Polish prosecutors announced a probe Wednesday into a far-right lawmaker who doused a Hanukkah menorah in the parliament, a day after the incident drew harsh condemnation.
On Tuesday evening, Grzegorz Braun, a lawmaker with the ultra-nationalist Confederation Party, used a fire extinguisher to put out the candelabrum lit in the parliamentary main hall.
The incident drew criticism from all major political groupings, including from the new Polish Prime Minister Donald Tusk, who denounced the “unacceptable” act.
In a statement to the Polish state news agency, the prosecutor’s office said it had opened a probe into the incident and was “collecting evidence” in the case.
On Wednesday, parliament speaker Szymon Holownia — who had earlier ordered Braun to be temporarily barred from the plenary — said the incident “clearly falls under the Russian agenda.”
“This absolutely aggressive, stupid, bestial act that took place here yesterday… clearly is in line with the expectations of Poland’s enemies,” Holownia added.

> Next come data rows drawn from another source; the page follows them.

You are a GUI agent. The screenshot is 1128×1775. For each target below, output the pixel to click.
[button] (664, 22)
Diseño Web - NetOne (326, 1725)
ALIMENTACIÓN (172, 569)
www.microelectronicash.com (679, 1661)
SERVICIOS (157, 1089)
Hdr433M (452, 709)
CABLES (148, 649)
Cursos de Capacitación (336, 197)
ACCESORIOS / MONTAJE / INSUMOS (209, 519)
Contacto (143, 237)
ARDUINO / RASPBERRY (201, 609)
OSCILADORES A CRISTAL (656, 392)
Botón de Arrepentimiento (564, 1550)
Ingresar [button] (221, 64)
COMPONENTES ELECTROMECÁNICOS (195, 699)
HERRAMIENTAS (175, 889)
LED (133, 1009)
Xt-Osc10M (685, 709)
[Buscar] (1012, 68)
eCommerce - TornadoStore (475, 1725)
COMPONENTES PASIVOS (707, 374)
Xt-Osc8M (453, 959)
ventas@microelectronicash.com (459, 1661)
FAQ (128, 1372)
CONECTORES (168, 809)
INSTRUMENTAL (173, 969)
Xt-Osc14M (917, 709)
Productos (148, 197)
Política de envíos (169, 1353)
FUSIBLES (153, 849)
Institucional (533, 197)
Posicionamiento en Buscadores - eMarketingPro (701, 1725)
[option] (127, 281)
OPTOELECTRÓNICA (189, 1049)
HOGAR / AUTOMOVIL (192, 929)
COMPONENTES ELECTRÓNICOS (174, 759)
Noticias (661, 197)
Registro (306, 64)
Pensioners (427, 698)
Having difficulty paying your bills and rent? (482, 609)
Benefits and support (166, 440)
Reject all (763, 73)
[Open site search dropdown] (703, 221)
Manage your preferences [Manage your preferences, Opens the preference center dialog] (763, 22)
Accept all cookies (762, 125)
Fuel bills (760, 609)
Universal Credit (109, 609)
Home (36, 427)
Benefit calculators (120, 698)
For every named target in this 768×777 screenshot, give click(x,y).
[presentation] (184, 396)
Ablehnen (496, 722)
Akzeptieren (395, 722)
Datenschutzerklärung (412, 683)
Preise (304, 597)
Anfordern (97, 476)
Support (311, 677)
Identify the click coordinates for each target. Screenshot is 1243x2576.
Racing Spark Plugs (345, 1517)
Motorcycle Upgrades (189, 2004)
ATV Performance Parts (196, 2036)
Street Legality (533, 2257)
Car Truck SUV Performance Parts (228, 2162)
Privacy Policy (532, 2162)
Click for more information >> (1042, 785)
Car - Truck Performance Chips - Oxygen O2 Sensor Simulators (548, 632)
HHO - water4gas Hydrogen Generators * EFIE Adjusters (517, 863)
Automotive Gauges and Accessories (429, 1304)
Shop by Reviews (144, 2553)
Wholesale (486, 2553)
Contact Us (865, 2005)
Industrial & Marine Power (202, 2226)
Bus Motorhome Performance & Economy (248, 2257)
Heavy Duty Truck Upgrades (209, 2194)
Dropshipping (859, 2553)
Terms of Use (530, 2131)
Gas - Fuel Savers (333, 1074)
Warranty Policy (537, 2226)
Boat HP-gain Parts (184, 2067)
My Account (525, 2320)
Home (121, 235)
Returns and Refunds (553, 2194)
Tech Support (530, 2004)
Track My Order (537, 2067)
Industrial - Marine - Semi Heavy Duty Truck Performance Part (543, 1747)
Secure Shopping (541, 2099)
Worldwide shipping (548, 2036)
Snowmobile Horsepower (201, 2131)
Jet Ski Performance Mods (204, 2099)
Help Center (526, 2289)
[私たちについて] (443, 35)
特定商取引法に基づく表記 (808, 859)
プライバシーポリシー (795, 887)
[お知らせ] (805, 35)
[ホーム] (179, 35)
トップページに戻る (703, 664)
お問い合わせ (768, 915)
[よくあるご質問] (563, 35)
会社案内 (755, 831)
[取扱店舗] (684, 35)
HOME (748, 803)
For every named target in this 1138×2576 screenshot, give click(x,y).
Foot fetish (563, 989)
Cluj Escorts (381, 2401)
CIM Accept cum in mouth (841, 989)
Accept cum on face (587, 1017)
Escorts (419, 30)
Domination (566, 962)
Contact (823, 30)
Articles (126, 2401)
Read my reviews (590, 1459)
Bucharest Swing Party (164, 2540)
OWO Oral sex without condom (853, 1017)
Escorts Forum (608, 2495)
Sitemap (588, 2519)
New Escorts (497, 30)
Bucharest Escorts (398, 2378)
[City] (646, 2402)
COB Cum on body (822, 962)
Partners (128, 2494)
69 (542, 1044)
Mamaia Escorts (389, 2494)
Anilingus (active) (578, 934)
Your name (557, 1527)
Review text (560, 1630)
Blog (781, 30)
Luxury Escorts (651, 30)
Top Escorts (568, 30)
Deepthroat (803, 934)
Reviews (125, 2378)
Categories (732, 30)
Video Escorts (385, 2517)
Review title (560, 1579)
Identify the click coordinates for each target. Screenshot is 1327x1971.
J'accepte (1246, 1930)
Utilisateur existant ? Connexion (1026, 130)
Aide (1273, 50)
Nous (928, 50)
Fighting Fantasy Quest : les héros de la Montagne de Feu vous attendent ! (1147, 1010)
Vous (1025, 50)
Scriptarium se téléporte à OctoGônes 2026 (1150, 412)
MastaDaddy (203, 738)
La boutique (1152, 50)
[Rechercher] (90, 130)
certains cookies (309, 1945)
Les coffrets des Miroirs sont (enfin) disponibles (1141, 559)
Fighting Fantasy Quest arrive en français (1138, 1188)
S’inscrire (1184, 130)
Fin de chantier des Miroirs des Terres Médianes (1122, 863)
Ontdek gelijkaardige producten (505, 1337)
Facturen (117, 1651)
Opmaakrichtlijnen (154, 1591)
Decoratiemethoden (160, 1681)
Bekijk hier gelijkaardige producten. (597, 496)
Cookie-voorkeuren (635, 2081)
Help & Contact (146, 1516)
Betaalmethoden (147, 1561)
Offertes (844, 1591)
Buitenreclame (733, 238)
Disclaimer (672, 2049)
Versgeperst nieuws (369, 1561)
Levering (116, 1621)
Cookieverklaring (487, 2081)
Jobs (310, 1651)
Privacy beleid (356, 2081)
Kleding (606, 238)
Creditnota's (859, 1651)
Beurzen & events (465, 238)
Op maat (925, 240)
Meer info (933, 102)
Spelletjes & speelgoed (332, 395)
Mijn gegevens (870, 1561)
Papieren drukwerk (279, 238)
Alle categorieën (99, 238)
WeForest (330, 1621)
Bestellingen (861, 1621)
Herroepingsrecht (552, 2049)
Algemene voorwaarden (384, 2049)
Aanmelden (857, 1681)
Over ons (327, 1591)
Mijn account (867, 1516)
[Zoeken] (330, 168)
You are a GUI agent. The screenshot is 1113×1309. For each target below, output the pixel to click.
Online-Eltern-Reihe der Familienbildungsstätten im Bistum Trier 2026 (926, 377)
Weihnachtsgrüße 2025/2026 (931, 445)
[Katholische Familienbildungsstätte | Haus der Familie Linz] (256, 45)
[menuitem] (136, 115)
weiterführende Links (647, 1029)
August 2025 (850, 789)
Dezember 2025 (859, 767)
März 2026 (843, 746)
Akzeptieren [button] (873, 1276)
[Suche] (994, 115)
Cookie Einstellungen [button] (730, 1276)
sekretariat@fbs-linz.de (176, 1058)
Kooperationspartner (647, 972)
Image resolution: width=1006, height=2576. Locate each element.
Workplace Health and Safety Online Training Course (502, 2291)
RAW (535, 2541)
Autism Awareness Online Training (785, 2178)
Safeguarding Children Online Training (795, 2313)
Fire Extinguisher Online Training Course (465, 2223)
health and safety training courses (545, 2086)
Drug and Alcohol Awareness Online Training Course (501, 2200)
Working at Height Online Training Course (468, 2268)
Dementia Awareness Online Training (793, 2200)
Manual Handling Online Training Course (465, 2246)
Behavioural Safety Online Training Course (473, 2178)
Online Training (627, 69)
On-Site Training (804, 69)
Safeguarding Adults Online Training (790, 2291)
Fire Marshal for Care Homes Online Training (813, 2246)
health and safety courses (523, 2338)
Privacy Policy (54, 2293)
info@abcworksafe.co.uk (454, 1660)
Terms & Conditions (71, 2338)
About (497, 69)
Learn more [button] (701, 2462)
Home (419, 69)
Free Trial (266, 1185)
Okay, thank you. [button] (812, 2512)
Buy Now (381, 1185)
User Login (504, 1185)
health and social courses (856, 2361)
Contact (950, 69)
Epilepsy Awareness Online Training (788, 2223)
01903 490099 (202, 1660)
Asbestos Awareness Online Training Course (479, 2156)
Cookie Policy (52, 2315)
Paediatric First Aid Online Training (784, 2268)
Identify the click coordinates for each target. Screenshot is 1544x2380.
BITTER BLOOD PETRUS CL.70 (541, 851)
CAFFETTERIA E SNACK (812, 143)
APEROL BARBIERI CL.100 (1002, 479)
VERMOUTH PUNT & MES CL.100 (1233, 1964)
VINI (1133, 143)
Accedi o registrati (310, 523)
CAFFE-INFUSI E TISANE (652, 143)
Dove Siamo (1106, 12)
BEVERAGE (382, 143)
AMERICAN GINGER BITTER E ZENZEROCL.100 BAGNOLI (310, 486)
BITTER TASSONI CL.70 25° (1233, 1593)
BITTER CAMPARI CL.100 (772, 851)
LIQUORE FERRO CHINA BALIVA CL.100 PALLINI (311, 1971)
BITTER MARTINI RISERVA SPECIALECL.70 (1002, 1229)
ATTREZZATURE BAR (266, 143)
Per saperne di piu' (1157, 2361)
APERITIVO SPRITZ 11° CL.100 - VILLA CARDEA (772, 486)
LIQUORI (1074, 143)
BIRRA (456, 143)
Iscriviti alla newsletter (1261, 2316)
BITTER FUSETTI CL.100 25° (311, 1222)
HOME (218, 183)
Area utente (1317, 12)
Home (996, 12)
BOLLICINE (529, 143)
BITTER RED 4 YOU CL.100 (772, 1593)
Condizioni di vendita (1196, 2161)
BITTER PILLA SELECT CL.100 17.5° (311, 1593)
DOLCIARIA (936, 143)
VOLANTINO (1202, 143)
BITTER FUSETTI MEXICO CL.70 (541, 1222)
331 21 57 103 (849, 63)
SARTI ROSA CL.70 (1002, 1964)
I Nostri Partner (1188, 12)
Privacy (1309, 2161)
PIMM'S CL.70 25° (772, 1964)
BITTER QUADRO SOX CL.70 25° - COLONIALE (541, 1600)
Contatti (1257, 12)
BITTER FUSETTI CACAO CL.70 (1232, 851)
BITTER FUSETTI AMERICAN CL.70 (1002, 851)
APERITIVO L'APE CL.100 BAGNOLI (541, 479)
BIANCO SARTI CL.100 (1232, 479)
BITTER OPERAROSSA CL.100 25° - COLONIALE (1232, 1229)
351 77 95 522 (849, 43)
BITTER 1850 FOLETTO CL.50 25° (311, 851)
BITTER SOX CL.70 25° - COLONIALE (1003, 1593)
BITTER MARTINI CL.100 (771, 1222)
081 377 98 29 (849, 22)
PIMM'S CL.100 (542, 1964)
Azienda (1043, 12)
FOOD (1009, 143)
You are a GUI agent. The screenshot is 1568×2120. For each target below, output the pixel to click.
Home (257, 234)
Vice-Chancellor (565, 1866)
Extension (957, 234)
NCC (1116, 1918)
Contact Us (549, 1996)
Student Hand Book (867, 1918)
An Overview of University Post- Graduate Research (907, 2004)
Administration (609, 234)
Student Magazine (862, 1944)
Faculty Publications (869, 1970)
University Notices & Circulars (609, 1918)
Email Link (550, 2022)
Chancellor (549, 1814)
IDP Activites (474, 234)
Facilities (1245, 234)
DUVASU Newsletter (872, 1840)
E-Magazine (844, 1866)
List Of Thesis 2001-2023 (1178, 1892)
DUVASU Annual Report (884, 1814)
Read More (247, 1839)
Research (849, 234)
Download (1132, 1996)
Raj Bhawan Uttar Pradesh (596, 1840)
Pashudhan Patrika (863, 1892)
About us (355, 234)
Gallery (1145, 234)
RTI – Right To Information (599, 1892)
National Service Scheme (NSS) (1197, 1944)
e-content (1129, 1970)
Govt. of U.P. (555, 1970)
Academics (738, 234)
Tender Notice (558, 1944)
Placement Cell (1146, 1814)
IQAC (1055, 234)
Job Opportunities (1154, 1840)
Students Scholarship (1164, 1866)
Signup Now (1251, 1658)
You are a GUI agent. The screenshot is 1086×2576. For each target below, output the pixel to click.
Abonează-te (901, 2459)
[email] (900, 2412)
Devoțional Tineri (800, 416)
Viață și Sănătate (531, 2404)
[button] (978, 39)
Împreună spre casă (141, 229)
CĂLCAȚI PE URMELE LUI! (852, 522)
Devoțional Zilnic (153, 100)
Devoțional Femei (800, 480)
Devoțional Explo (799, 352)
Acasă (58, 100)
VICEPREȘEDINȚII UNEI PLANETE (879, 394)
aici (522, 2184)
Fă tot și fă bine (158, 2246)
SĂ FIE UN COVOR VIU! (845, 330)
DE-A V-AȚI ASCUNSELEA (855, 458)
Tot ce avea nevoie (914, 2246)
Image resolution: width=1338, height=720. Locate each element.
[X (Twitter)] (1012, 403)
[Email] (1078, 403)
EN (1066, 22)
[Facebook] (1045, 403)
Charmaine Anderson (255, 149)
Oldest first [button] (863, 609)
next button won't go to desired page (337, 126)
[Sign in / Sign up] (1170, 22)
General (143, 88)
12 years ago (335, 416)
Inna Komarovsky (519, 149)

Poland is a stalwart ally of Ukraine as it fights off Russia’s invasion, with the newly appointed prime minister vowing to double down on efforts to provide more aid to Kyiv.
A ruling coalition lawmaker for the Third Way bloc, Marek Sawicki, said he believed the incident in parliament was “no independent act.”
“This was a job straight out of the Kremlin… it was supposed to weaken our image on the international stage,” Sawicki told public radio.
Braun, an ultra-nationalist lawmaker notorious for previous acts of anti-Semitism and statements against Ukraine, has already been fined and expelled from the parliament’s proceedings.
Lawmakers were debating the new government when the incident occurred, delaying the vote of confidence in the pro-EU cabinet led by Tusk who earlier that day pledged support for Ukraine in a keynote address.
“It was a strong message towards Moscow, and literally just a few hours later there was an attempt to undermine Poland’s position in the world,” said Pawel Kowal, a lawmaker with Tusk’s Civic Coalition.
“Such acts serve to slander Poland,” Kowal told the Rzeczpospolita daily.